Unfortunately, he is right. The media bears a lot of responsibility, chiefly owing to its business model pioneered by Rupert Murdoch. That model needs to change instead of imposing censorship.

The Hill
James Murdoch predicts 'a reckoning' for media after Capitol riot
Celine Castronuovo

See also

Crooks and Liars
WATCH What Happens When 2 White Guys Go Undercover At The Sedition MAGA Riot
Karoli Kuns

4 comments:

  1. The new discount code for MyPillow:

    “Martial Law”

    https://www.washingtonpost.com/politics/2021/01/15/pillow-salesman-apparently-has-some-ideas-about-declaring-martial-law/

    ReplyDelete
  2. I view the Capitol riots as the first positive thing to happen in American politics since the 1960s and way more important than the failed "Occupy" protests. The low brow, low class, mainstream pushing the elite, the professors, the politicians, the media, ceos, whom all think we can go backwards to their former glory and total dominance of the political process during the nadir of democracy during the Obama era. The symbols were incredible, peaceful masses descending on the legislative houses that represent the people with leaders crouched under tables in fear, their police shooting innocents, decrying coup d'etat without a bullet fired by protesters and no plan to take the government, just to occupy the space and voice protests.

    ReplyDelete
  3. @ Ryan

    I was there (at the barricades) in the 60s and 70s, so I am sympathetic to your view. However, the demonstrations then, vastly larger than Occupy or the Capitol crowd, did nothing to change policy, even after the shooting at Kent State. Nixon was ousted by his own stupid overreach which even his own party could no longer stomach, not by protests, which, btw, most of the country was against owing to the media that represented it as a bunch of DFHs (dirty fucking hippies) and assorted anarchists, which a mixture of disgruntled kids that didn't want to be cannon fodder.

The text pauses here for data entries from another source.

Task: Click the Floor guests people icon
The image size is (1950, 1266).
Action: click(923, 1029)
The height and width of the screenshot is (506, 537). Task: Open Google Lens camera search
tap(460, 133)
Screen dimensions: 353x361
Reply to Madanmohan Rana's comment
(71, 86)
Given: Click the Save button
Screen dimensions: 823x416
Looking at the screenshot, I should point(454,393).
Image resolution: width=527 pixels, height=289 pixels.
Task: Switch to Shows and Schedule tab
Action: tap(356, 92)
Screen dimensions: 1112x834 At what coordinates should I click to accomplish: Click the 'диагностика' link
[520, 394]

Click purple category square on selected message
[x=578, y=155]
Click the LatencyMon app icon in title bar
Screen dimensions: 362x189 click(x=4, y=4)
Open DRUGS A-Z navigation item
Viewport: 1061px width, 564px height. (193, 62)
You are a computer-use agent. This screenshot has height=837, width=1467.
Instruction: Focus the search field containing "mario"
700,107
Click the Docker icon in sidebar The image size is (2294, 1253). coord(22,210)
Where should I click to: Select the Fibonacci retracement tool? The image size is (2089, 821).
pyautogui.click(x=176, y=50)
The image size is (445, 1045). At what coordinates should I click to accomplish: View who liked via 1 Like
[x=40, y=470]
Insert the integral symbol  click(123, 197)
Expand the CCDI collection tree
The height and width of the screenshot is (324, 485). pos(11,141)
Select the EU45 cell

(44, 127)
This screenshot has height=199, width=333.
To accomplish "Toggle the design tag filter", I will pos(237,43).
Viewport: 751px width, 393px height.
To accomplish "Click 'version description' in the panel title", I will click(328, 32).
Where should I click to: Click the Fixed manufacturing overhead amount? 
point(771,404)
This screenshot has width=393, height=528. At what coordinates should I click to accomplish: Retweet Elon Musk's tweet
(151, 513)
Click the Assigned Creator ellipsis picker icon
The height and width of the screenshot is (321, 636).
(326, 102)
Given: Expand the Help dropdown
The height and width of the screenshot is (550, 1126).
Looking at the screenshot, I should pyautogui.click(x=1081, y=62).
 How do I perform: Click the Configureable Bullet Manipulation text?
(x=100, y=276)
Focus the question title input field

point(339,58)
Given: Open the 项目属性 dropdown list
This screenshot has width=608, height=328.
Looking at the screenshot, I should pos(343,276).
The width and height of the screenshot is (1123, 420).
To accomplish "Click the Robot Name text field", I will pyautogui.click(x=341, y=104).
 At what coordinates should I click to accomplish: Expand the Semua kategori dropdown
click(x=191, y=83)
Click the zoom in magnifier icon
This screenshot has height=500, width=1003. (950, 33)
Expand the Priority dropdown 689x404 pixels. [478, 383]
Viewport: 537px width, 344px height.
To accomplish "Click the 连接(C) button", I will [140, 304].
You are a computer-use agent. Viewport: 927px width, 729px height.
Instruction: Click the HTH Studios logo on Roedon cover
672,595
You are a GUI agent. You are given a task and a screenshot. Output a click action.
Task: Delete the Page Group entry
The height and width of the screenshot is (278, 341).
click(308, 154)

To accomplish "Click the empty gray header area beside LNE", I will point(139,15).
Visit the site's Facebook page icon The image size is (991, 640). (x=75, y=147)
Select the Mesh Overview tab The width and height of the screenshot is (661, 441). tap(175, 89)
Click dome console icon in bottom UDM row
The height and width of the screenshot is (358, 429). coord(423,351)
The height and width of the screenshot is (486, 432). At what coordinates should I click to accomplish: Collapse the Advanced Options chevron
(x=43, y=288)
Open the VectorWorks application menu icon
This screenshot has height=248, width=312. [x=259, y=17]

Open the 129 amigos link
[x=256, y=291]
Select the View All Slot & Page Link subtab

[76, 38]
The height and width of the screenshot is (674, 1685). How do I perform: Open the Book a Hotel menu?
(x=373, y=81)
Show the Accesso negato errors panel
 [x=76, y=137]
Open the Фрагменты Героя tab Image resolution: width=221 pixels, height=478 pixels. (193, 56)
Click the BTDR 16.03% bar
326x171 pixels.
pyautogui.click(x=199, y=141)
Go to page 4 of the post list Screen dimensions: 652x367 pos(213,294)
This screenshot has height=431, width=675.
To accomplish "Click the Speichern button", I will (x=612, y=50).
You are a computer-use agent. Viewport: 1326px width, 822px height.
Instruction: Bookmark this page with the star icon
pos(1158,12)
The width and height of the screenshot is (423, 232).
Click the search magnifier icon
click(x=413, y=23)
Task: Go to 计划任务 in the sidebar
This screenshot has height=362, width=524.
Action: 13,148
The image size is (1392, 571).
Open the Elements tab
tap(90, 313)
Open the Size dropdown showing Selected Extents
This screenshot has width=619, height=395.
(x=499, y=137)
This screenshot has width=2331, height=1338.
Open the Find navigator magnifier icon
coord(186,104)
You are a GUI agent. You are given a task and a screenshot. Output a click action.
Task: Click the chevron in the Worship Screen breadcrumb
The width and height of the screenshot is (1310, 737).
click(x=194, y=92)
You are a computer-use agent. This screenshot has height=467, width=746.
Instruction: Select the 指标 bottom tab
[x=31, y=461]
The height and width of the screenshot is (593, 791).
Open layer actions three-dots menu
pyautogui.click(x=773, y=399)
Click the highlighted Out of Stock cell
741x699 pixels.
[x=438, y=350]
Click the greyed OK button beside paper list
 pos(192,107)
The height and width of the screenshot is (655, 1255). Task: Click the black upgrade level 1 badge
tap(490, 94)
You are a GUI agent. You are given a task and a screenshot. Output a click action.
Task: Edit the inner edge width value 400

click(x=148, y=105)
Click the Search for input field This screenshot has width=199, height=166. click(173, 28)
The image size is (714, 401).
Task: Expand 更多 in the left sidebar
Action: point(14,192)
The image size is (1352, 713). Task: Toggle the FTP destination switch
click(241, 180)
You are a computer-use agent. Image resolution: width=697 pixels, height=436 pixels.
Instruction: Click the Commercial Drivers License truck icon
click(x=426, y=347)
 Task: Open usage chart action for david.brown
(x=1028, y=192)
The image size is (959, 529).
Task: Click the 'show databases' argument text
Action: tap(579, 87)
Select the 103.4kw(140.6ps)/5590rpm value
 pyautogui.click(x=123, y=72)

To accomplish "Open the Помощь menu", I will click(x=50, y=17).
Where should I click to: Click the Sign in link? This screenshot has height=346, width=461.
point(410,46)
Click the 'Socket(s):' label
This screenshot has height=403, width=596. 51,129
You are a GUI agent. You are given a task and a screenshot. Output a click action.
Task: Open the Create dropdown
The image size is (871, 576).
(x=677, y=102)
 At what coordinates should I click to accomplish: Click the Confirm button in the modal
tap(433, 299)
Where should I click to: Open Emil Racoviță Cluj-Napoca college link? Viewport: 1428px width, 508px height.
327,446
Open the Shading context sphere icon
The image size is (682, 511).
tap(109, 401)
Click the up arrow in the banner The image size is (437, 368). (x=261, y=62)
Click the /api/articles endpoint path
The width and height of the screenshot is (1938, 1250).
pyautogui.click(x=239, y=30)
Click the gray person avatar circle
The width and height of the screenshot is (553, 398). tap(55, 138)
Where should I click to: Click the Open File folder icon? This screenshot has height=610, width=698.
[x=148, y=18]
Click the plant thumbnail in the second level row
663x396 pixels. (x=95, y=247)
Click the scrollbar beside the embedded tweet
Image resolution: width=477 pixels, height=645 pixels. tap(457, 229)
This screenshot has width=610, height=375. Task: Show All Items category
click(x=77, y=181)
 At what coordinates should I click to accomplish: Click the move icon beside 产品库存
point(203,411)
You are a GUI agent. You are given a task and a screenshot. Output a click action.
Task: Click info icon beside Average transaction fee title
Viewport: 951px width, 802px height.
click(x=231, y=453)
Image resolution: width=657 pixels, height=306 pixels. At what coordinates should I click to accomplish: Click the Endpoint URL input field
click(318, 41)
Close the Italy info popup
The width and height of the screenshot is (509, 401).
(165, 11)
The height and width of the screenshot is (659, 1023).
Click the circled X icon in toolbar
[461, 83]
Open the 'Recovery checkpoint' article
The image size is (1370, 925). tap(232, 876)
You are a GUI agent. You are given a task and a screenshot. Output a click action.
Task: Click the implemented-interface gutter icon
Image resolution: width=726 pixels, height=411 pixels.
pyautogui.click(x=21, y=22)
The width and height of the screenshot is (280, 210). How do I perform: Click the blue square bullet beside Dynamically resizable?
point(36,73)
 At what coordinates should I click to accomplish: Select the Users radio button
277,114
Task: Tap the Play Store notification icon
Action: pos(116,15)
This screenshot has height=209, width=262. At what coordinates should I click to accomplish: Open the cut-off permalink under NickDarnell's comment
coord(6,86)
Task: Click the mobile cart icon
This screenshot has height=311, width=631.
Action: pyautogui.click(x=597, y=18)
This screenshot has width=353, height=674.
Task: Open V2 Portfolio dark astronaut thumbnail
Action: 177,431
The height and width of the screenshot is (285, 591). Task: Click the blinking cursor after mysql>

    We recognized then that the system was not going to change owing to protest (although it did get rid of the draft). So I look at protest more as a symptom than a cure.

    The country as a whole has to wake up and smell the coffee and that is coming. The pandemic is or much greater influence, and the planet is now hotter than it has ever been on record. When the US and German militaries both ID climate change as a threat, one can be pretty sure that change is coming, one way or another.

    Business has woken up to this, and therefore the Great Reset. Unfortunately, that has morphed into the basis for a conspiracy theory, but there is a certain truth underlying it.

    So far the historical dialectic in this regard is not only oppositional, as dialectic is, but also conflicting. These are tumultuous times and it seems we are caught up in a Zeitgeist that has a will of its own, so to speak. Where it will take up is "uncertain" although the alternatives are visible on the horizon and mostly they don't look good.

    ReplyDelete
  4. We recognized then that the system was not going to change owing to protest (although it did get rid of the draft).

    So you actually made things worse.
    On behalf of the rest of the developing world, thank-you.